Lexicographically next string
Last Updated :
02 Sep, 2025
Given a string s, find the smallest string that is strictly greater than s in lexicographic order.
Examples:
Input: s = "geeks"
Output: "geekt"
Explanation: The last character 's' becomes 't', forming the next lexicographic string.
Input: s = "raavz"
Output: "raaw"
Explanation: Last character is 'z', so we move left to 'v' and increment it to 'w' and remove the rightmost 'z' to make next string.
Input: s = "zzz"
Output: "zzza"
Explanation: All characters are 'z', so we append 'a' to make the next string.
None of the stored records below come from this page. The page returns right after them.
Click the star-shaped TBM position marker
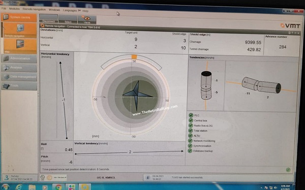point(137,96)
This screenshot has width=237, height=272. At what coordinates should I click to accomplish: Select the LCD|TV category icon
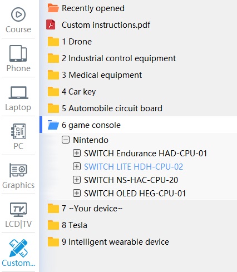coord(18,210)
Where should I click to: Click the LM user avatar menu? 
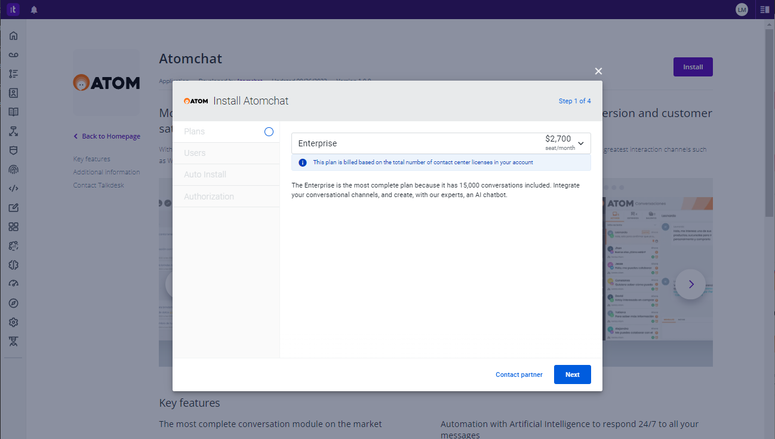[x=742, y=10]
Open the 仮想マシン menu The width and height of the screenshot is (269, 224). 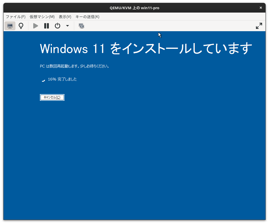[x=41, y=17]
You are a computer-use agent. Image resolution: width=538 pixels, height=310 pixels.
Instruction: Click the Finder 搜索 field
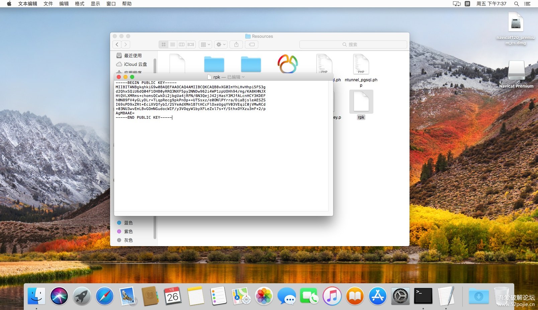353,44
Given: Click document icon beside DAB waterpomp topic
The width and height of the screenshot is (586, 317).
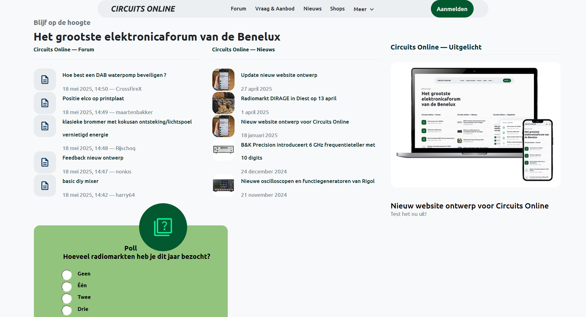Looking at the screenshot, I should pyautogui.click(x=45, y=80).
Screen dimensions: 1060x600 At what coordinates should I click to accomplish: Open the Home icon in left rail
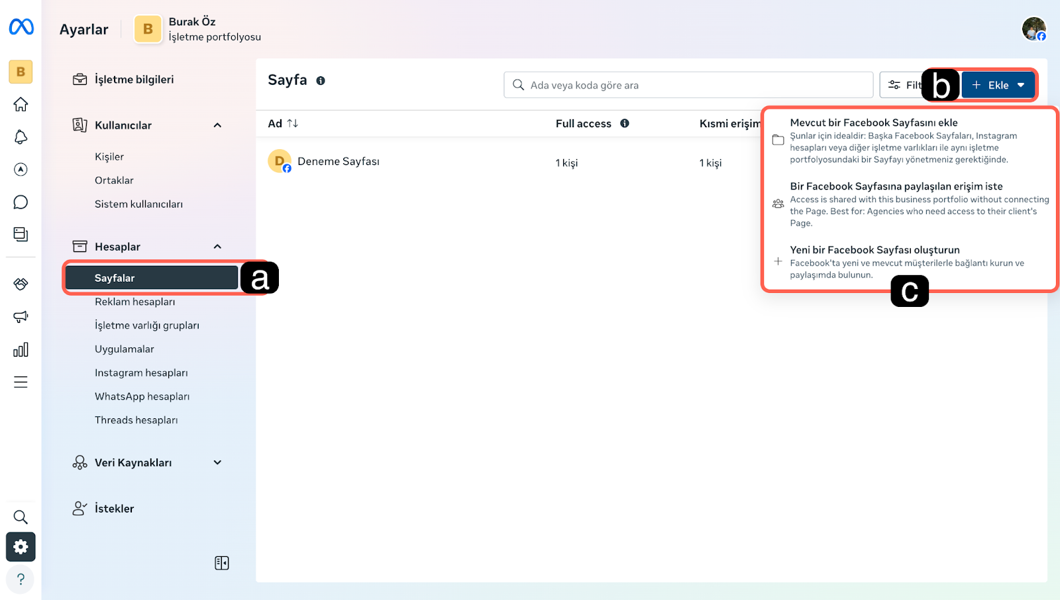[21, 105]
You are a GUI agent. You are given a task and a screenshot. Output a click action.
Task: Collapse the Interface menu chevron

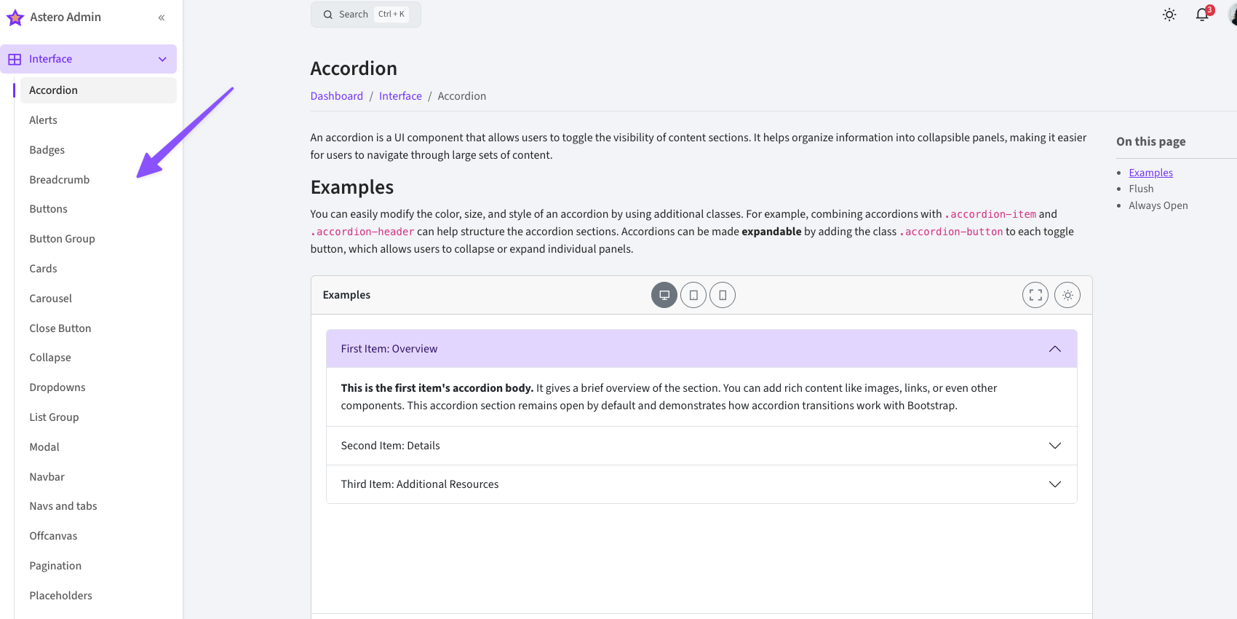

[Approach] Greedy rightmost Increment – O(n) Time and O(1) Space
We scan the string from right to left to locate the first character that is not 'z'. Increasing this character by one gives the next string with the least change.
If the entire string is made of 'z', no character can be increased, so we simply append 'a' at the end.
Steps to implement the above idea:
- Start from the last character and move left while characters are equal to 'z'.
- If all characters are 'z', append 'a' to the original string and return it.
- Otherwise, find the rightmost character not 'z' and increment it by one.
- Remove all characters to the right of the incremented position.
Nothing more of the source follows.